Saved entries:
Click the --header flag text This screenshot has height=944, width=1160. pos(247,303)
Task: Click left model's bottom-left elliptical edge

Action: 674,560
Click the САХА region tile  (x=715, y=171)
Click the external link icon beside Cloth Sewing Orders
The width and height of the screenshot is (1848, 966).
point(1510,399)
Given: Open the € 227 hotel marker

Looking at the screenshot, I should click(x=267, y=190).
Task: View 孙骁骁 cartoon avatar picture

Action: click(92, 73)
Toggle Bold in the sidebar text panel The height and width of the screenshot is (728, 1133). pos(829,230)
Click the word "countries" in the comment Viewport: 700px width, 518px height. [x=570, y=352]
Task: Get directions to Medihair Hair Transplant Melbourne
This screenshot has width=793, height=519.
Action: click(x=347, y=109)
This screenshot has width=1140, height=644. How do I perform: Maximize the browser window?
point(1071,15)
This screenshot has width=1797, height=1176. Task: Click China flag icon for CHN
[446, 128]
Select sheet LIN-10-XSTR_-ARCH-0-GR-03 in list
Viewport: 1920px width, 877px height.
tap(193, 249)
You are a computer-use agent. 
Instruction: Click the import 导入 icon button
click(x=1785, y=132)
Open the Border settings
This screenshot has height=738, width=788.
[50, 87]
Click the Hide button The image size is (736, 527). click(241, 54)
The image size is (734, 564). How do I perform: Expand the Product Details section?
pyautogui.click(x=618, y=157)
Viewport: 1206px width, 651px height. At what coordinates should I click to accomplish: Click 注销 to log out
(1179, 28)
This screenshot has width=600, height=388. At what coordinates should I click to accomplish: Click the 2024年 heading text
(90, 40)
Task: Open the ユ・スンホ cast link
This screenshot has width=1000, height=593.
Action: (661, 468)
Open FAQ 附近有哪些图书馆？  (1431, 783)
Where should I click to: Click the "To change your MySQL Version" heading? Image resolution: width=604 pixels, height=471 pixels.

**The problem**. Would you count the lines in the data that include the word "link" and reply with only the number?

**Answer space**. 2